_Set problem_
Update the data below so that every instance of "sidebar" reads "side panel", and keep everything else unchanged.

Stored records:

*-*-*

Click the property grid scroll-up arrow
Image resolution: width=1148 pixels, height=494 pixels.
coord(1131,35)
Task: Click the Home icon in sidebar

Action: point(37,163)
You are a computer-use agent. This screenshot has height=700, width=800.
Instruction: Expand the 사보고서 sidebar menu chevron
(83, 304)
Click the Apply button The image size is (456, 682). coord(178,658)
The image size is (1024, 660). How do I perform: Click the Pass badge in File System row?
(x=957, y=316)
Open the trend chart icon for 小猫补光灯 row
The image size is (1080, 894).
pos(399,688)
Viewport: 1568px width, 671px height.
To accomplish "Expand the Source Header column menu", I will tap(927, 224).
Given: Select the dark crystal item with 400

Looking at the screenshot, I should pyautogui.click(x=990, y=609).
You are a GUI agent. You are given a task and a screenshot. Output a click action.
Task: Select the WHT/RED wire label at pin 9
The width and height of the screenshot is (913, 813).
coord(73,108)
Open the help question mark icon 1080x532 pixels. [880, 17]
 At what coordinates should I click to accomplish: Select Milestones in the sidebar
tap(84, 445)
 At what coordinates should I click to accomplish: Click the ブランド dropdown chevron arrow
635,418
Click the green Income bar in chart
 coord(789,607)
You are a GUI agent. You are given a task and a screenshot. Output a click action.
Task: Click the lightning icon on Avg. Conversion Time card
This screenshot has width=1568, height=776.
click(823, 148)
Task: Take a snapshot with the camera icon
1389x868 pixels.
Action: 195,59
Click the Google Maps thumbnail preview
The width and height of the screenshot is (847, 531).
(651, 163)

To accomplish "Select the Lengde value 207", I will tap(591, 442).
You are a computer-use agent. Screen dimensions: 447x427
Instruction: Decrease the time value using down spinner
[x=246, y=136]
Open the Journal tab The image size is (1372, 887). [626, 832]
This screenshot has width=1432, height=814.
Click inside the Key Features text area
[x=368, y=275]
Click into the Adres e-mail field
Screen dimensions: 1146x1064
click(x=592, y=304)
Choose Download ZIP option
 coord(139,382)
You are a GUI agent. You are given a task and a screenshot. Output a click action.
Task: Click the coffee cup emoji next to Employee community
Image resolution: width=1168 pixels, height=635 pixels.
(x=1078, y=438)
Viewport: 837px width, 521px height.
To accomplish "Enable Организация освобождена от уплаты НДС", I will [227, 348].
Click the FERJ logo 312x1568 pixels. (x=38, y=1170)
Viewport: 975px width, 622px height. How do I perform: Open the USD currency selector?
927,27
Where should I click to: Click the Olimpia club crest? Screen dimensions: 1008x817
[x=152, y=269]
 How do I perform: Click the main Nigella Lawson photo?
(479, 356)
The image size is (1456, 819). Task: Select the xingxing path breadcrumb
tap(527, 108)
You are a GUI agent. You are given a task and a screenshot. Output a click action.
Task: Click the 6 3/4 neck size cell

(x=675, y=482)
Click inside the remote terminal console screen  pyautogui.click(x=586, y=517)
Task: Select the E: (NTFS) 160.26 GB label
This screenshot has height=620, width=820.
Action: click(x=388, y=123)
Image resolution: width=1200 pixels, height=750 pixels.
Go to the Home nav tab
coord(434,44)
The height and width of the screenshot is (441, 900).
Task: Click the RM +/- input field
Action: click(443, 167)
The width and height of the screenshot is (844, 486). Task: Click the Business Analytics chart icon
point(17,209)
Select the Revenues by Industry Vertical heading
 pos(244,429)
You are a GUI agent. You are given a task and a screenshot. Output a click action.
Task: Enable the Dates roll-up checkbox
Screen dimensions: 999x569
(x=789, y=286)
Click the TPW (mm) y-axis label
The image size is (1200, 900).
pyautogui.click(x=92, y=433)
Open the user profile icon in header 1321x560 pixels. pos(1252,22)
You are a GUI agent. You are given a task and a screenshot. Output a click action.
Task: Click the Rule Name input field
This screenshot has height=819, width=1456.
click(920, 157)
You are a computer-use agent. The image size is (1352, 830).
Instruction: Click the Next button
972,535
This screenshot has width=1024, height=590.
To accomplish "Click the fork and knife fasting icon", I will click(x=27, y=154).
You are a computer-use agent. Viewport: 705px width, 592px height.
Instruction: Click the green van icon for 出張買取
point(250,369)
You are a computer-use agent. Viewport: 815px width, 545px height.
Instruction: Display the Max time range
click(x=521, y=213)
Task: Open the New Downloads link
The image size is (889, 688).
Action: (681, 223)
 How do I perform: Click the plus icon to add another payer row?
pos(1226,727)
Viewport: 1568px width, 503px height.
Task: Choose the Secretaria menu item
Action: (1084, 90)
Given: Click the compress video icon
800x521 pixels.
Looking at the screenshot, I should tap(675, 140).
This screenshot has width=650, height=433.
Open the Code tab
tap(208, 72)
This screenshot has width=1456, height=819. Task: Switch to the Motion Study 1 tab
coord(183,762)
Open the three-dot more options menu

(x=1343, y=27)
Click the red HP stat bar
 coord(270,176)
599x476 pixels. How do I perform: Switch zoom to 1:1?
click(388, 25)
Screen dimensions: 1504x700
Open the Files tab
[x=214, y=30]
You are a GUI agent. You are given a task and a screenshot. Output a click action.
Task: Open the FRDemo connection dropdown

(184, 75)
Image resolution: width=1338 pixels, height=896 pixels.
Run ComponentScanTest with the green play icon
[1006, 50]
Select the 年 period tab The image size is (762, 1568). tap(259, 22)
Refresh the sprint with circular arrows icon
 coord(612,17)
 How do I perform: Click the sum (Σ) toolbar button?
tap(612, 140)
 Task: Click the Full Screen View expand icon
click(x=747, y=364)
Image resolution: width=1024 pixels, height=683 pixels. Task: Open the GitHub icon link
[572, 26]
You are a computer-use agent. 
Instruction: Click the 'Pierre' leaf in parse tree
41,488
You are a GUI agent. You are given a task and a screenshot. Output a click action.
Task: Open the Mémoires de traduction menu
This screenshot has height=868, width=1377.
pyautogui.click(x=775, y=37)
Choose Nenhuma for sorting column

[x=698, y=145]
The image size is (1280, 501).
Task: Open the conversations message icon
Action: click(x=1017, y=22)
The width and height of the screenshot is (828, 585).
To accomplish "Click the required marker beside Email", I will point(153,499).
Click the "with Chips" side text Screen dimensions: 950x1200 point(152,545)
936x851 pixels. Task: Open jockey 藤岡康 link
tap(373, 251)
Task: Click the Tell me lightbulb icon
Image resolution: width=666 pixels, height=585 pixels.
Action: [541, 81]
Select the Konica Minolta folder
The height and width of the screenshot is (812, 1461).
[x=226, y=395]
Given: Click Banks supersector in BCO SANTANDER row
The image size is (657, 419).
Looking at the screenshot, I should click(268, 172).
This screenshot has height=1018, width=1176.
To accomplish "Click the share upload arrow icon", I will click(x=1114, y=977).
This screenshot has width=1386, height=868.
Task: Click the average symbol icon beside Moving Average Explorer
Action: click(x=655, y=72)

*-*-*

_Task response_
Click the property grid scroll-up arrow
Image resolution: width=1148 pixels, height=494 pixels.
coord(1131,35)
Task: Click the Home icon in side panel

Action: point(37,163)
You are a computer-use agent. This screenshot has height=700, width=800.
Instruction: Expand the 사보고서 side panel menu chevron
(83, 304)
Click the Apply button The image size is (456, 682). coord(178,658)
The image size is (1024, 660). How do I perform: Click the Pass badge in File System row?
(x=957, y=316)
Open the trend chart icon for 小猫补光灯 row
The image size is (1080, 894).
pos(399,688)
Viewport: 1568px width, 671px height.
To accomplish "Expand the Source Header column menu", I will tap(927, 224).
Given: Select the dark crystal item with 400

Looking at the screenshot, I should pyautogui.click(x=990, y=609).
You are a GUI agent. You are given a task and a screenshot. Output a click action.
Task: Select the WHT/RED wire label at pin 9
The width and height of the screenshot is (913, 813).
coord(73,108)
Open the help question mark icon 1080x532 pixels. [880, 17]
 At what coordinates should I click to accomplish: Select Milestones in the side panel
tap(84, 445)
 At what coordinates should I click to accomplish: Click the ブランド dropdown chevron arrow
635,418
Click the green Income bar in chart
 coord(789,607)
You are a GUI agent. You are given a task and a screenshot. Output a click action.
Task: Click the lightning icon on Avg. Conversion Time card
This screenshot has width=1568, height=776.
click(823, 148)
Task: Take a snapshot with the camera icon
1389x868 pixels.
Action: 195,59
Click the Google Maps thumbnail preview
The width and height of the screenshot is (847, 531).
(651, 163)

To accomplish "Select the Lengde value 207", I will tap(591, 442).
You are a computer-use agent. Screen dimensions: 447x427
Instruction: Decrease the time value using down spinner
[x=246, y=136]
Open the Journal tab The image size is (1372, 887). [626, 832]
This screenshot has width=1432, height=814.
Click inside the Key Features text area
[x=368, y=275]
Click into the Adres e-mail field
Screen dimensions: 1146x1064
click(x=592, y=304)
Choose Download ZIP option
 coord(139,382)
You are a GUI agent. You are given a task and a screenshot. Output a click action.
Task: Click the coffee cup emoji next to Employee community
Image resolution: width=1168 pixels, height=635 pixels.
(x=1078, y=438)
Viewport: 837px width, 521px height.
To accomplish "Enable Организация освобождена от уплаты НДС", I will [227, 348].
Click the FERJ logo 312x1568 pixels. (x=38, y=1170)
Viewport: 975px width, 622px height. How do I perform: Open the USD currency selector?
927,27
Where should I click to: Click the Olimpia club crest? Screen dimensions: 1008x817
[x=152, y=269]
 How do I perform: Click the main Nigella Lawson photo?
(479, 356)
The image size is (1456, 819). Task: Select the xingxing path breadcrumb
tap(527, 108)
You are a GUI agent. You are given a task and a screenshot. Output a click action.
Task: Click the 6 3/4 neck size cell

(x=675, y=482)
Click inside the remote terminal console screen  pyautogui.click(x=586, y=517)
Task: Select the E: (NTFS) 160.26 GB label
This screenshot has height=620, width=820.
Action: click(x=388, y=123)
Image resolution: width=1200 pixels, height=750 pixels.
Go to the Home nav tab
coord(434,44)
The height and width of the screenshot is (441, 900).
Task: Click the RM +/- input field
Action: click(443, 167)
The width and height of the screenshot is (844, 486). Task: Click the Business Analytics chart icon
point(17,209)
Select the Revenues by Industry Vertical heading
 pos(244,429)
You are a GUI agent. You are given a task and a screenshot. Output a click action.
Task: Enable the Dates roll-up checkbox
Screen dimensions: 999x569
(x=789, y=286)
Click the TPW (mm) y-axis label
The image size is (1200, 900).
pyautogui.click(x=92, y=433)
Open the user profile icon in header 1321x560 pixels. pos(1252,22)
You are a GUI agent. You are given a task and a screenshot. Output a click action.
Task: Click the Rule Name input field
This screenshot has height=819, width=1456.
click(920, 157)
You are a computer-use agent. The image size is (1352, 830).
Instruction: Click the Next button
972,535
This screenshot has width=1024, height=590.
To accomplish "Click the fork and knife fasting icon", I will click(x=27, y=154).
You are a computer-use agent. Viewport: 705px width, 592px height.
Instruction: Click the green van icon for 出張買取
point(250,369)
You are a computer-use agent. Viewport: 815px width, 545px height.
Instruction: Display the Max time range
click(x=521, y=213)
Task: Open the New Downloads link
The image size is (889, 688).
Action: (681, 223)
 How do I perform: Click the plus icon to add another payer row?
pos(1226,727)
Viewport: 1568px width, 503px height.
Task: Choose the Secretaria menu item
Action: (1084, 90)
Given: Click the compress video icon
800x521 pixels.
Looking at the screenshot, I should tap(675, 140).
This screenshot has width=650, height=433.
Open the Code tab
tap(208, 72)
This screenshot has width=1456, height=819. Task: Switch to the Motion Study 1 tab
coord(183,762)
Open the three-dot more options menu

(x=1343, y=27)
Click the red HP stat bar
 coord(270,176)
599x476 pixels. How do I perform: Switch zoom to 1:1?
click(388, 25)
Screen dimensions: 1504x700
Open the Files tab
[x=214, y=30]
You are a GUI agent. You are given a task and a screenshot. Output a click action.
Task: Open the FRDemo connection dropdown

(184, 75)
Image resolution: width=1338 pixels, height=896 pixels.
Run ComponentScanTest with the green play icon
[1006, 50]
Select the 年 period tab The image size is (762, 1568). tap(259, 22)
Refresh the sprint with circular arrows icon
 coord(612,17)
 How do I perform: Click the sum (Σ) toolbar button?
tap(612, 140)
 Task: Click the Full Screen View expand icon
click(x=747, y=364)
Image resolution: width=1024 pixels, height=683 pixels. Task: Open the GitHub icon link
[572, 26]
You are a computer-use agent. 
Instruction: Click the 'Pierre' leaf in parse tree
41,488
You are a GUI agent. You are given a task and a screenshot. Output a click action.
Task: Open the Mémoires de traduction menu
This screenshot has height=868, width=1377.
pyautogui.click(x=775, y=37)
Choose Nenhuma for sorting column

[x=698, y=145]
The image size is (1280, 501).
Task: Open the conversations message icon
Action: click(x=1017, y=22)
The width and height of the screenshot is (828, 585).
To accomplish "Click the required marker beside Email", I will point(153,499).
Click the "with Chips" side text Screen dimensions: 950x1200 point(152,545)
936x851 pixels. Task: Open jockey 藤岡康 link
tap(373, 251)
Task: Click the Tell me lightbulb icon
Image resolution: width=666 pixels, height=585 pixels.
Action: [541, 81]
Select the Konica Minolta folder
The height and width of the screenshot is (812, 1461).
[x=226, y=395]
Given: Click Banks supersector in BCO SANTANDER row
The image size is (657, 419).
Looking at the screenshot, I should click(268, 172).
This screenshot has height=1018, width=1176.
To accomplish "Click the share upload arrow icon", I will click(x=1114, y=977).
This screenshot has width=1386, height=868.
Task: Click the average symbol icon beside Moving Average Explorer
Action: click(x=655, y=72)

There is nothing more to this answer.